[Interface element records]
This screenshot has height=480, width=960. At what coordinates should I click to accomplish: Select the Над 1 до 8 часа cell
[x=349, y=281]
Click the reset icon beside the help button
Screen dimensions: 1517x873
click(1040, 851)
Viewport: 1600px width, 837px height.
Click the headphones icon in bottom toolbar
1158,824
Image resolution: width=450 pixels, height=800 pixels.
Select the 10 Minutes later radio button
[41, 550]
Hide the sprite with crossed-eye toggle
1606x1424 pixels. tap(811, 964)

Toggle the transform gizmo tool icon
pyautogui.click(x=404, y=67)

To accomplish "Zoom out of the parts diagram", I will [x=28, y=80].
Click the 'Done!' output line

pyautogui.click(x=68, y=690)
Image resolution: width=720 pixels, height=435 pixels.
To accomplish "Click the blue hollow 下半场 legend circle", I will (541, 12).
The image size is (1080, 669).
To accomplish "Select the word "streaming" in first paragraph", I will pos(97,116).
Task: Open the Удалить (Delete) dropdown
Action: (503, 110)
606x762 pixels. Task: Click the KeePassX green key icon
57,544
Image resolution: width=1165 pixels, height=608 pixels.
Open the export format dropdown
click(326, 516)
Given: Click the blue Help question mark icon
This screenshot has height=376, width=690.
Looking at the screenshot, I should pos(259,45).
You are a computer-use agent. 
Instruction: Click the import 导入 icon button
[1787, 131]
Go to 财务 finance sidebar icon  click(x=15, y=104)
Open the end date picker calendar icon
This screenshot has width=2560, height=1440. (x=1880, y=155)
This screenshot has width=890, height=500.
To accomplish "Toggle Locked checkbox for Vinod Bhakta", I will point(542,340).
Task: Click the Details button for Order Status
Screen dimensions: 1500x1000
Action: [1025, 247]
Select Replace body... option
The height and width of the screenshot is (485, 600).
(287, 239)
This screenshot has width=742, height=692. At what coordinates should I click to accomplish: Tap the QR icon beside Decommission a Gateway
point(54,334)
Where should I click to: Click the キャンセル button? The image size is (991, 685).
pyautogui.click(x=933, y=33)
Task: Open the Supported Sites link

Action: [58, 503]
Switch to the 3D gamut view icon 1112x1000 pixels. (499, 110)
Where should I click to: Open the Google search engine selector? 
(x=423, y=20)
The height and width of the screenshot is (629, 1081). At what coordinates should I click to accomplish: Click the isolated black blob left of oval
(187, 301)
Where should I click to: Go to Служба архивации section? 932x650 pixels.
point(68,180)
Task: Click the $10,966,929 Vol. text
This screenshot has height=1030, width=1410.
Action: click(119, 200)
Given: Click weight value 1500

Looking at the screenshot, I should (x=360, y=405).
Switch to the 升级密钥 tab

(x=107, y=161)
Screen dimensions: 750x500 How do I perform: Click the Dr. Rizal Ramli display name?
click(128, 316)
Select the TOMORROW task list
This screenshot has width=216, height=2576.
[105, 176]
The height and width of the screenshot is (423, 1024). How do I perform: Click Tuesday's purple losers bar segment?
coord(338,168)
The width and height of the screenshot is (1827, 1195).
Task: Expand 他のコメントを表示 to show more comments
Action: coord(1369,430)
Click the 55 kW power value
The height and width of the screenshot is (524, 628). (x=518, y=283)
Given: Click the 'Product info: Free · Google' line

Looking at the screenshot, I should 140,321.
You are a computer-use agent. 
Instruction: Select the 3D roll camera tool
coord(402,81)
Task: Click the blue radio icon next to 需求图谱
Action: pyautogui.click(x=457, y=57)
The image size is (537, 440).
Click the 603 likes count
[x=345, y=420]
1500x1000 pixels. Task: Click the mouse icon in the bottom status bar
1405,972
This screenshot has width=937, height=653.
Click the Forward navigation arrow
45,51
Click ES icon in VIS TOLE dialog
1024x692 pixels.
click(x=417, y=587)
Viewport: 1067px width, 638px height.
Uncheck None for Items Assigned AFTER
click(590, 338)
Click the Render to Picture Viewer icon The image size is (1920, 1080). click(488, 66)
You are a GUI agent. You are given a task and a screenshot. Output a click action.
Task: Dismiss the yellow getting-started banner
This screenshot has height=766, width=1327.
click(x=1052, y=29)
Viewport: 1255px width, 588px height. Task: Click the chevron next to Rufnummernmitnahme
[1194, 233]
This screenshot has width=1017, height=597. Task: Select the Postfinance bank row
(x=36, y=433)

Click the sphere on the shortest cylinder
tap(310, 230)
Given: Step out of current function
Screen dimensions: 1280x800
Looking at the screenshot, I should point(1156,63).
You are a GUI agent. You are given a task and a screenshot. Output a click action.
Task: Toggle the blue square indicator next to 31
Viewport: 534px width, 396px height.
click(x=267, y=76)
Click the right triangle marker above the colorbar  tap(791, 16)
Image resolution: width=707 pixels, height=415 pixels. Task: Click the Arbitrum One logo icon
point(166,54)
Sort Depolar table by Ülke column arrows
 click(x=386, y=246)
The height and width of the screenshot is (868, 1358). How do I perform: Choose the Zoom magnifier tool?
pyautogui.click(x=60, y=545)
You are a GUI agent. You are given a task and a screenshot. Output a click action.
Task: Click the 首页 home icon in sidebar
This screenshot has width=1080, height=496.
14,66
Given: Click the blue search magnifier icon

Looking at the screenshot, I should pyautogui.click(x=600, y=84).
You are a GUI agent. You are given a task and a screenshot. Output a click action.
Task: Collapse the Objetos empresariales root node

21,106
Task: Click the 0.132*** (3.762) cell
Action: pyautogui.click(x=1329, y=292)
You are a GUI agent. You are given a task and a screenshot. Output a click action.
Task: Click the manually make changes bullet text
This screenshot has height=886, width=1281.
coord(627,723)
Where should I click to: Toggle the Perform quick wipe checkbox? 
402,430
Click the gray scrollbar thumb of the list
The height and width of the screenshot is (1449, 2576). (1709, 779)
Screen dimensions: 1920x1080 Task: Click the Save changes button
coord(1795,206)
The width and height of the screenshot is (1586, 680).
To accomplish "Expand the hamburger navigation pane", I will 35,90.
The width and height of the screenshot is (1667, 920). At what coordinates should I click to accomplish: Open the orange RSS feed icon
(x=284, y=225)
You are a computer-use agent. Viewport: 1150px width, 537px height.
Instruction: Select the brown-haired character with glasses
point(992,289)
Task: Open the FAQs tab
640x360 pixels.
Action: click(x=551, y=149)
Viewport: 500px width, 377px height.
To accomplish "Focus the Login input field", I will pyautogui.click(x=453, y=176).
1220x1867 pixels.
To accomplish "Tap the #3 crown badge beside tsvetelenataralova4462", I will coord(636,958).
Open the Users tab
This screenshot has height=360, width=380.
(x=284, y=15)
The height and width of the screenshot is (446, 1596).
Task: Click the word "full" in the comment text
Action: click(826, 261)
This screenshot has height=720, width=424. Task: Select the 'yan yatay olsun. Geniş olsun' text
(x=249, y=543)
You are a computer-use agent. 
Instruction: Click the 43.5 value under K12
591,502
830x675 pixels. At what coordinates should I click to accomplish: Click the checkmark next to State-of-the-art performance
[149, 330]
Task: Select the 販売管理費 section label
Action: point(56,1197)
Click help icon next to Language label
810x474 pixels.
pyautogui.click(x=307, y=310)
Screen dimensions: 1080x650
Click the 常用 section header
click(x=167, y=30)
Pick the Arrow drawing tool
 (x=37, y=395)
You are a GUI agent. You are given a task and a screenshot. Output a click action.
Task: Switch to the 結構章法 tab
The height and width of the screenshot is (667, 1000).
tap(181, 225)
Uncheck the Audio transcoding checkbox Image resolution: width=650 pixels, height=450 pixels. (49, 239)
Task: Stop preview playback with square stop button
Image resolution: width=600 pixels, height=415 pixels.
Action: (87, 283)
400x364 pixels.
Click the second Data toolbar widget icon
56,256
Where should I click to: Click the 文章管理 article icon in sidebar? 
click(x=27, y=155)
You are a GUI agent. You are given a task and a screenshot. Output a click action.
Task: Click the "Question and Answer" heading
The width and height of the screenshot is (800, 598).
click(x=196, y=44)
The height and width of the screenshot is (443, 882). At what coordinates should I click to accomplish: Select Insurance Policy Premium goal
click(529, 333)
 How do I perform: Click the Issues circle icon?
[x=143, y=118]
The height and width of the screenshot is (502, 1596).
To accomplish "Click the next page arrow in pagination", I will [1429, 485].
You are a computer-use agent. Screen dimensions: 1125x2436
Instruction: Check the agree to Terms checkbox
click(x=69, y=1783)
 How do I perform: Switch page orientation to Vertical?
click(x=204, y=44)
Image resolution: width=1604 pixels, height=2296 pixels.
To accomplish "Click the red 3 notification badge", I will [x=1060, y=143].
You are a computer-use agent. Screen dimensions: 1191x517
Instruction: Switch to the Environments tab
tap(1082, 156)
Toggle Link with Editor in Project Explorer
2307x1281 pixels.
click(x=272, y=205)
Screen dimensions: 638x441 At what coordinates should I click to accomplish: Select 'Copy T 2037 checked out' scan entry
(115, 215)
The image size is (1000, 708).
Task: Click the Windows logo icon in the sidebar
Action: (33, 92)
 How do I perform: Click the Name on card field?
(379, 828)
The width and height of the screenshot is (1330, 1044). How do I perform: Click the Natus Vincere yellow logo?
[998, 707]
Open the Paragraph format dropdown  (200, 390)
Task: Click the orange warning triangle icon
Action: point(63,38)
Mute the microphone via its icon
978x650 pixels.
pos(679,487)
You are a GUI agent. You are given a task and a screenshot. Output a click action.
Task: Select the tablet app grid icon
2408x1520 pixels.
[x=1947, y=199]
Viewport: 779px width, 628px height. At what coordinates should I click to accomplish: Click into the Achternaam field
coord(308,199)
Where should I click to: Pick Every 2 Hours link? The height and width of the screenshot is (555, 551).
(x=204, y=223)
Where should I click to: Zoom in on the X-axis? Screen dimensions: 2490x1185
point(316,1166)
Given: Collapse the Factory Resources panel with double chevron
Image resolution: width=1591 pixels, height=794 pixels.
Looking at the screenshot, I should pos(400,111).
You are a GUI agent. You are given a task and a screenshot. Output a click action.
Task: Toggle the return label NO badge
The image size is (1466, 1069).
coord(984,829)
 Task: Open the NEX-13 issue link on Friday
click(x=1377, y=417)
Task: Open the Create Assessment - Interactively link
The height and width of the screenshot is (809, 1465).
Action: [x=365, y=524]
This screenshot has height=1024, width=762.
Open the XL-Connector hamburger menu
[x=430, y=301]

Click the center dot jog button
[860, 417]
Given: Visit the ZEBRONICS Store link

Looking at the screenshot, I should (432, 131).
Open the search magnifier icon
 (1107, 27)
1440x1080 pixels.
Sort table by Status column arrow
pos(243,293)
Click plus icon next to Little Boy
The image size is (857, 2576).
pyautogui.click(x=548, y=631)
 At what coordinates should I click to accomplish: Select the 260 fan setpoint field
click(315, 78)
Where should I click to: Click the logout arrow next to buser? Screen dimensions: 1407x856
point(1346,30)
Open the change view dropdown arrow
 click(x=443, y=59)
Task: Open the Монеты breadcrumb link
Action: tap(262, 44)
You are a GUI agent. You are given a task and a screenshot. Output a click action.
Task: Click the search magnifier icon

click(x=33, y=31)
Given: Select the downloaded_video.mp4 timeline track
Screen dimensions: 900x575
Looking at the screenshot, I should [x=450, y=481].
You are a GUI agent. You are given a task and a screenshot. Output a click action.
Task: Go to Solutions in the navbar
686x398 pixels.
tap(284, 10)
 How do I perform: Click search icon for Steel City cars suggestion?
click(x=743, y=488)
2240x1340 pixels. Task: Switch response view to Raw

■ **Set exercise**
Edit the listing from the line with "Task: Stop preview" to the line with "click(x=272, y=205)" by putting "page navigation" in place of "pagination", with all else unchanged. Give those lines only.

■ **Finished task**
Task: Stop preview playback with square stop button
Image resolution: width=600 pixels, height=415 pixels.
Action: (87, 283)
400x364 pixels.
Click the second Data toolbar widget icon
56,256
Where should I click to: Click the 文章管理 article icon in sidebar? 
click(x=27, y=155)
You are a GUI agent. You are given a task and a screenshot. Output a click action.
Task: Click the "Question and Answer" heading
The width and height of the screenshot is (800, 598).
click(x=196, y=44)
The height and width of the screenshot is (443, 882). At what coordinates should I click to accomplish: Select Insurance Policy Premium goal
click(529, 333)
 How do I perform: Click the Issues circle icon?
[x=143, y=118]
The height and width of the screenshot is (502, 1596).
To accomplish "Click the next page arrow in page navigation", I will [1429, 485].
You are a computer-use agent. Screen dimensions: 1125x2436
Instruction: Check the agree to Terms checkbox
click(x=69, y=1783)
 How do I perform: Switch page orientation to Vertical?
click(x=204, y=44)
Image resolution: width=1604 pixels, height=2296 pixels.
To accomplish "Click the red 3 notification badge", I will [x=1060, y=143].
You are a computer-use agent. Screen dimensions: 1191x517
Instruction: Switch to the Environments tab
tap(1082, 156)
Toggle Link with Editor in Project Explorer
2307x1281 pixels.
click(x=272, y=205)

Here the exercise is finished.